> **Actions to take**
(A) Where do the conditional knockout mice develop preneoplastic and neoplastic lesions, according to the abstract on p120-catenin?
(B) Translate this sentence from the abstract on p120-catenin into Spanish: "The tumors contain significant desmoplasia and immune cell infiltration."

> **Text segment**
Article

Deletion of p120-catenin results in a tumor microenvironment with inflammation and cancer that establishes it as a tumor suppressor gene.

Division of Gastroenterology, University of Pennsylvania, Philadelphia, PA 19104, USA.
Cancer cell (Impact Factor: 23.89). 04/2011; 19(4):470-83. DOI: 10.1016/j.ccr.2011.02.007
Source: PubMed

ABSTRACT p120-catenin (p120ctn) interacts with E-cadherin, but to our knowledge, no formal proof that p120ctn functions as a bona fide tumor suppressor gene has emerged to date. We report herein that p120ctn loss leads to tumor development in mice. We have generated a conditional knockout model of p120ctn whereby mice develop preneoplastic and neoplastic lesions in the oral cavity, esophagus, and squamous forestomach. Tumor-derived cells secrete granulocyte macrophage colony-stimulating factor (GM-CSF), macrophage colony-stimulating factor (M-CSF), monocyte chemotactic protein-1 (MCP-1), and tumor necrosis factor-α (TNFα). The tumors contain significant desmoplasia and immune cell infiltration. Immature myeloid cells comprise a significant percentage of the immune cells present and likely participate in fostering a favorable tumor microenvironment, including the activation of fibroblasts.

Collected data entries:

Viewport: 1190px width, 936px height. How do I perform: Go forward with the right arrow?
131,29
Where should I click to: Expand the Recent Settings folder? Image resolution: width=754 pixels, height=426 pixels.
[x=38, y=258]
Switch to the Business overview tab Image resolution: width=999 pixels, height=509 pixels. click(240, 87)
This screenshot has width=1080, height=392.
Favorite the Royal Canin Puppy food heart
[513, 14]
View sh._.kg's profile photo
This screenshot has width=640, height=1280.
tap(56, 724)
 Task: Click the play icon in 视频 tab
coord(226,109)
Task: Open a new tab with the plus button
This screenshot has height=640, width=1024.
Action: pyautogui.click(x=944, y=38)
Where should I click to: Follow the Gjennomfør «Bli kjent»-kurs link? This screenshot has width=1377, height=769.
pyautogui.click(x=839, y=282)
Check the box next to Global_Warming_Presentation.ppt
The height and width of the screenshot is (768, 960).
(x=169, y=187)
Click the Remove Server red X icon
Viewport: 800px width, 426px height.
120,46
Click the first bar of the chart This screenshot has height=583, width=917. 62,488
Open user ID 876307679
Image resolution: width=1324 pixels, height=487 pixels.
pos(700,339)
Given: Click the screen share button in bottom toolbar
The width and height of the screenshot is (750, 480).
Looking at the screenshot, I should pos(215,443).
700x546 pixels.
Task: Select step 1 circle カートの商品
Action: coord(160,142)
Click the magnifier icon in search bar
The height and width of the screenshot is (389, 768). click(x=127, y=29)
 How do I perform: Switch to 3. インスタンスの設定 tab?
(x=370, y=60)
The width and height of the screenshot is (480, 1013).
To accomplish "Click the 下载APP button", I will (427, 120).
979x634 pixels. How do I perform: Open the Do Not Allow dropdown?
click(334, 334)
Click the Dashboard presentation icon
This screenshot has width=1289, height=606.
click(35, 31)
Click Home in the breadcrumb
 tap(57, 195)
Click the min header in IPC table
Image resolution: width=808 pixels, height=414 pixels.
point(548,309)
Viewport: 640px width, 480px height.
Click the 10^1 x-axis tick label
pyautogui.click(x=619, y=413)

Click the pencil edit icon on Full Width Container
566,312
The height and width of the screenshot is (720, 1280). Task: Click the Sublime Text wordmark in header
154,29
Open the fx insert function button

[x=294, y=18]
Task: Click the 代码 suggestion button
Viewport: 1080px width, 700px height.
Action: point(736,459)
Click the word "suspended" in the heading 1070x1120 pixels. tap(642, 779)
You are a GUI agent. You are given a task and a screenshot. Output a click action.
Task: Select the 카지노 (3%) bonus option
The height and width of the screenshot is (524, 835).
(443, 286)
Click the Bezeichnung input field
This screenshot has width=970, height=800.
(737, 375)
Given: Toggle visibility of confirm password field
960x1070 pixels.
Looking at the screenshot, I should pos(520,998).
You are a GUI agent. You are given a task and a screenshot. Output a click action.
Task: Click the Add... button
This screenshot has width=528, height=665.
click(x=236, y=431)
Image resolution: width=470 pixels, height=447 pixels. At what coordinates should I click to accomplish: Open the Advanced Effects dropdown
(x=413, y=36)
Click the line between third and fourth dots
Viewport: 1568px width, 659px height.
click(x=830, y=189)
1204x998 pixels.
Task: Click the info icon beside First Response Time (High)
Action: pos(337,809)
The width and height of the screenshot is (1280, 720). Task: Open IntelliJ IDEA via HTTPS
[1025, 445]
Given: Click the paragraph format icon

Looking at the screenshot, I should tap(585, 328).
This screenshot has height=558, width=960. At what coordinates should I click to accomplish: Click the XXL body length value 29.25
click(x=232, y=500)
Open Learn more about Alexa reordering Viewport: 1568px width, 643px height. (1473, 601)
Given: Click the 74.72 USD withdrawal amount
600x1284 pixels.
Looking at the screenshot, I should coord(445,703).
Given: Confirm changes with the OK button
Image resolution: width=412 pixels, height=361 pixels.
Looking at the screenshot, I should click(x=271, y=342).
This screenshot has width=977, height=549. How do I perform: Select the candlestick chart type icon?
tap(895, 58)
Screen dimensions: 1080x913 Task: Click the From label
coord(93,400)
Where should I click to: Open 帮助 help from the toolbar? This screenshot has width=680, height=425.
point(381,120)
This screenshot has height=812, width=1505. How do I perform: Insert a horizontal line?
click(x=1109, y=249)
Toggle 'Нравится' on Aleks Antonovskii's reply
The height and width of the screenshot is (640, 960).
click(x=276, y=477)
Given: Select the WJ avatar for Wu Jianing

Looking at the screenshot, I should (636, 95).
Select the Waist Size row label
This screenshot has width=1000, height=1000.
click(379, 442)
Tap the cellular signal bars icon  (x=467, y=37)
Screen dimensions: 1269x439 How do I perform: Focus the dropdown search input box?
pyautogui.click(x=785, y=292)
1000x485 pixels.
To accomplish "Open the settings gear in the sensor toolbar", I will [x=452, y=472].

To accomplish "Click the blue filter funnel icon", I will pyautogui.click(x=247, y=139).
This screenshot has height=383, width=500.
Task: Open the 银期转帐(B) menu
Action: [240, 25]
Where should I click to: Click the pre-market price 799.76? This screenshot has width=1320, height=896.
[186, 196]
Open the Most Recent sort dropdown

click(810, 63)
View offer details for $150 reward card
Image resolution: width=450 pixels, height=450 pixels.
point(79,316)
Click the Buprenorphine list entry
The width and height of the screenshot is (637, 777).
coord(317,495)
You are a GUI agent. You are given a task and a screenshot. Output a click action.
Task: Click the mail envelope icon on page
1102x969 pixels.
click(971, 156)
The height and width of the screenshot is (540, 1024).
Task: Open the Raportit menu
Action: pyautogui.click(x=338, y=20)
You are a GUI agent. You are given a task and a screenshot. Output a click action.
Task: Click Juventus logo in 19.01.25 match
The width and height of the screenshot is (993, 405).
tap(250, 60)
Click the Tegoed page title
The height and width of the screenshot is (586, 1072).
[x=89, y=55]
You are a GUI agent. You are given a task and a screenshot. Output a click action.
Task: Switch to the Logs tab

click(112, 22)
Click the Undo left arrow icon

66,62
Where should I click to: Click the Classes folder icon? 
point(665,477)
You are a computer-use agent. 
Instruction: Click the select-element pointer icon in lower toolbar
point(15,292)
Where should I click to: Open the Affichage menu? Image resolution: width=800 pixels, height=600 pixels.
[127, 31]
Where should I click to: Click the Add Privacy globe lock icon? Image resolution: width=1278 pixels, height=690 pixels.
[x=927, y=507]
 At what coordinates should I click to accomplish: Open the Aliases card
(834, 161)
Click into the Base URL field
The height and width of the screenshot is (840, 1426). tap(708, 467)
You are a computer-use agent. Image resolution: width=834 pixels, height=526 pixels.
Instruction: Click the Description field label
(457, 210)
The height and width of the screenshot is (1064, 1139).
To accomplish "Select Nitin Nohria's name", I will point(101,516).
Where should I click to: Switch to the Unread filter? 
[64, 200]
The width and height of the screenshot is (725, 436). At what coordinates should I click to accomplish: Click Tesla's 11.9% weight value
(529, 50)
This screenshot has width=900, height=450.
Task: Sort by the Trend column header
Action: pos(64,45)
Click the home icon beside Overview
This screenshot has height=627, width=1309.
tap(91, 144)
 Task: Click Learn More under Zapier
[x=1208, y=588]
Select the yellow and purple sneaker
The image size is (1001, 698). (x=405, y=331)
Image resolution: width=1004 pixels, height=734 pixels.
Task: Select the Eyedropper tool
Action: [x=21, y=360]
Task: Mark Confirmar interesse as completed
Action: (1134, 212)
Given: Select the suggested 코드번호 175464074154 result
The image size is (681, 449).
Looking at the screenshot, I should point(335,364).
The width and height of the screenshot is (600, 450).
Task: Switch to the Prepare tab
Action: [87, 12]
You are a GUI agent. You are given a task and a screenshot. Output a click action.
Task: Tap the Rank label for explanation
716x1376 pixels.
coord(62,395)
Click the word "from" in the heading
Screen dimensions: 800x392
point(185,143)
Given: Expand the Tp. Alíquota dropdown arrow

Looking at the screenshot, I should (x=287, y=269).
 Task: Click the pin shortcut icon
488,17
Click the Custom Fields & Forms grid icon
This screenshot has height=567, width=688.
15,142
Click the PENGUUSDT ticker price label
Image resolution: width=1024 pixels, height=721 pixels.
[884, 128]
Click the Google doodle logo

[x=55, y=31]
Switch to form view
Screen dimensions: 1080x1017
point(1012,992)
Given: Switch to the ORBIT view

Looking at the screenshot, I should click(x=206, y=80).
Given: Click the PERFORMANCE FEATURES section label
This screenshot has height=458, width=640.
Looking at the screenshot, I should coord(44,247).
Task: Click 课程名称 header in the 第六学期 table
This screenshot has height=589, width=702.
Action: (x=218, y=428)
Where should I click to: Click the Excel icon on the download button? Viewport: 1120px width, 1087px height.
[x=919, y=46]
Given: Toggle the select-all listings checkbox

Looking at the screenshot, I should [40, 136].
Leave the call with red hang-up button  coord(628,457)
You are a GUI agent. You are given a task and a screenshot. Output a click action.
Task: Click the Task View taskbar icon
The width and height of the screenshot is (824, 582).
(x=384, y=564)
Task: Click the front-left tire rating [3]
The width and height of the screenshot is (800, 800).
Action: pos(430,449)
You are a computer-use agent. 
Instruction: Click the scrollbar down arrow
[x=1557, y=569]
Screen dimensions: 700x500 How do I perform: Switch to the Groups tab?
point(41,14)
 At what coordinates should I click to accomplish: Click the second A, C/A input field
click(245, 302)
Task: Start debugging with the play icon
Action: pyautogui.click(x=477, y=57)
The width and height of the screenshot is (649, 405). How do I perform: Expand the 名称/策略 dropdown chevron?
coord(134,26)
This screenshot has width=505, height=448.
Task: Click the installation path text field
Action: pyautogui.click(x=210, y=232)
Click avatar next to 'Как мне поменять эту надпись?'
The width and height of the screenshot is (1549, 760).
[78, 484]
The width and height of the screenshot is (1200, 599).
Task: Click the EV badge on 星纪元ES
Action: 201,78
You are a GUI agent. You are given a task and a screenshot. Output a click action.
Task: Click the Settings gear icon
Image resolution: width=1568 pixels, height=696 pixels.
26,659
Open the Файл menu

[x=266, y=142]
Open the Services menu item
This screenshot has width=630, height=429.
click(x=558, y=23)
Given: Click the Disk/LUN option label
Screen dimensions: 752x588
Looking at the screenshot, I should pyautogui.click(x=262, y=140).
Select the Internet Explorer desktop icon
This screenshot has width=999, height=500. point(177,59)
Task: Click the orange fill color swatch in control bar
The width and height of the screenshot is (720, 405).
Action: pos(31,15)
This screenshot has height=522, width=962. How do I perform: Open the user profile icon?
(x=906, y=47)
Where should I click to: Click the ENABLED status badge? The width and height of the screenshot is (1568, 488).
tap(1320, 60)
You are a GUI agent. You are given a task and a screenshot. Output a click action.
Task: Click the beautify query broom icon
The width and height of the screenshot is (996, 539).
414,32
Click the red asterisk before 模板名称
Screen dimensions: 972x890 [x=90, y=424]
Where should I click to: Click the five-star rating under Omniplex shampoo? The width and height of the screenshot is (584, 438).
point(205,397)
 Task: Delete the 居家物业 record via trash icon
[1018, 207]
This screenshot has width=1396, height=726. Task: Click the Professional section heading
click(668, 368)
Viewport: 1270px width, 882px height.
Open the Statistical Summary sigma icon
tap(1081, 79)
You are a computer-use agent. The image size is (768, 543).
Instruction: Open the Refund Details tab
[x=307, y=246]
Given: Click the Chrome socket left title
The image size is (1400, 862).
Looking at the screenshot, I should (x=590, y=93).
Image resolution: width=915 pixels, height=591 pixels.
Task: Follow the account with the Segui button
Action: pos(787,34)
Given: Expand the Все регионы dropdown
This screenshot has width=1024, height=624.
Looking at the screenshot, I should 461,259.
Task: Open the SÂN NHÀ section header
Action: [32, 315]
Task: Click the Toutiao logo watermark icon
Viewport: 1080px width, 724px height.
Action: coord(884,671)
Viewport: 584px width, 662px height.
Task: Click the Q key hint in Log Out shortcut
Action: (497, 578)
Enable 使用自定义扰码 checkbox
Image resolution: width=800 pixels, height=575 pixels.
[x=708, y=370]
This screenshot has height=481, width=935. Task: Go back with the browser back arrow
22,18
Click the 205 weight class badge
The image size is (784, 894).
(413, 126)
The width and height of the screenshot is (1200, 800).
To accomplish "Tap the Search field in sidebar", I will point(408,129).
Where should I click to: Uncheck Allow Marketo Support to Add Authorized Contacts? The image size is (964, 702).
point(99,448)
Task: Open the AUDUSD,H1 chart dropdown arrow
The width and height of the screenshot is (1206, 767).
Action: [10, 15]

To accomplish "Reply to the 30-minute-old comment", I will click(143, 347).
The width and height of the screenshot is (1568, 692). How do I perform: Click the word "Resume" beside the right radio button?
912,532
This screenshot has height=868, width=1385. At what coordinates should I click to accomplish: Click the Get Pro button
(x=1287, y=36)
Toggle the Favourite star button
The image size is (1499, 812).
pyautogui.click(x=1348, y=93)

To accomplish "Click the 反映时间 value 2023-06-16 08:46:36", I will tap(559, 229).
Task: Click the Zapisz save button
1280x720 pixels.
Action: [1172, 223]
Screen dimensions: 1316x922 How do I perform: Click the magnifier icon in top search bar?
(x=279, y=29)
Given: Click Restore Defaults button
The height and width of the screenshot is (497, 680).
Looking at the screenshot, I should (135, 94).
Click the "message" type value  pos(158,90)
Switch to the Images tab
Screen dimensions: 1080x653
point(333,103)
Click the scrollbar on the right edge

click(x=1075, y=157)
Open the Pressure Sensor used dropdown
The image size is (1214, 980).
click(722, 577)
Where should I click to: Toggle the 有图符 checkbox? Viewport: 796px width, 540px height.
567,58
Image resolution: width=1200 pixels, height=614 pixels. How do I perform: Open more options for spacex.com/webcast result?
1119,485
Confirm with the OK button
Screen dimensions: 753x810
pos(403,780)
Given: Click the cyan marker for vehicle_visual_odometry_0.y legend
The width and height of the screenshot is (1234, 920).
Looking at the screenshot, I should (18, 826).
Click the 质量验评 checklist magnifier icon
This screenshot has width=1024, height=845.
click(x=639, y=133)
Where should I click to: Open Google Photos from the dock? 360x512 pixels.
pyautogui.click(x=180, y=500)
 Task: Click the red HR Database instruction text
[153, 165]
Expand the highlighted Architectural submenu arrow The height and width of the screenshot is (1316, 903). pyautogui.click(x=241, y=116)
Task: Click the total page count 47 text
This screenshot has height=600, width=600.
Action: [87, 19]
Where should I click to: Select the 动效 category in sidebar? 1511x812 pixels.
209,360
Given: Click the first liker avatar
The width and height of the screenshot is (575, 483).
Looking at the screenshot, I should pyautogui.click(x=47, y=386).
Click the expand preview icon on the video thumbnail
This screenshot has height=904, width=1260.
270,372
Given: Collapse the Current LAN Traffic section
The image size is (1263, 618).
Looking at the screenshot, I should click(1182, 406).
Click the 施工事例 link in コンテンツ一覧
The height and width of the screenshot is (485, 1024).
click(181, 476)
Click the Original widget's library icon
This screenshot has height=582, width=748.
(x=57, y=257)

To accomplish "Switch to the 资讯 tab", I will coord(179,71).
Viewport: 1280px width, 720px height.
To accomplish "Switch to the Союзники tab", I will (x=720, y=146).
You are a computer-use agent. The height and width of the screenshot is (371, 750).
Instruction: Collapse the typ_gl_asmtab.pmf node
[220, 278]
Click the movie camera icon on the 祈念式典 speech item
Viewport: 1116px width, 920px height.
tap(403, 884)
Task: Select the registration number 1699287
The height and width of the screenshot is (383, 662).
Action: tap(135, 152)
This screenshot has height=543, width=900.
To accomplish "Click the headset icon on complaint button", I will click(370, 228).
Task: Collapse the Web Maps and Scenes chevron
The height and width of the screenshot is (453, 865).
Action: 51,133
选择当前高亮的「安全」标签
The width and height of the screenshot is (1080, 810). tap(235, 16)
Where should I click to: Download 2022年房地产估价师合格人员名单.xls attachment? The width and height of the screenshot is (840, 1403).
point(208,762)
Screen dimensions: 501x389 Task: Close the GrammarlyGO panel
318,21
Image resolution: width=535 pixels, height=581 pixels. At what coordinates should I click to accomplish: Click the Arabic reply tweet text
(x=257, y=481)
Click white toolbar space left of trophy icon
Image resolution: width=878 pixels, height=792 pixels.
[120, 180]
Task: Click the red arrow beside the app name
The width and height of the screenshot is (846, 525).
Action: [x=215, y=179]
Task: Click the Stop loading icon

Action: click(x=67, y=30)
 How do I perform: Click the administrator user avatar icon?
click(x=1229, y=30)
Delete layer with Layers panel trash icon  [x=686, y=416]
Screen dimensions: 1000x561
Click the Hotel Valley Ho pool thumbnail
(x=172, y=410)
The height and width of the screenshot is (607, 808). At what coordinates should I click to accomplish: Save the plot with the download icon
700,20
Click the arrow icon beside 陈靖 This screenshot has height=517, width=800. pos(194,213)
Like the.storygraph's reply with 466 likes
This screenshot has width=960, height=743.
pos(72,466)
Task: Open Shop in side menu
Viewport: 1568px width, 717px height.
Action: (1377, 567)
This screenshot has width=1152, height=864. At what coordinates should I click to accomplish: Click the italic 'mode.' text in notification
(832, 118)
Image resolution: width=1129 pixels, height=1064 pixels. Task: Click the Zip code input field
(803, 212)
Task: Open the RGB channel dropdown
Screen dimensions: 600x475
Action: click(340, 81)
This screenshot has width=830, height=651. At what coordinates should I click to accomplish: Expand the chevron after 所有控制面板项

> **Responses by item number**
(A) In the oral cavity, esophagus, and squamous forestomach.

(B) Los tumores contienen una desmoplasia significativa e infiltración de células inmunitarias.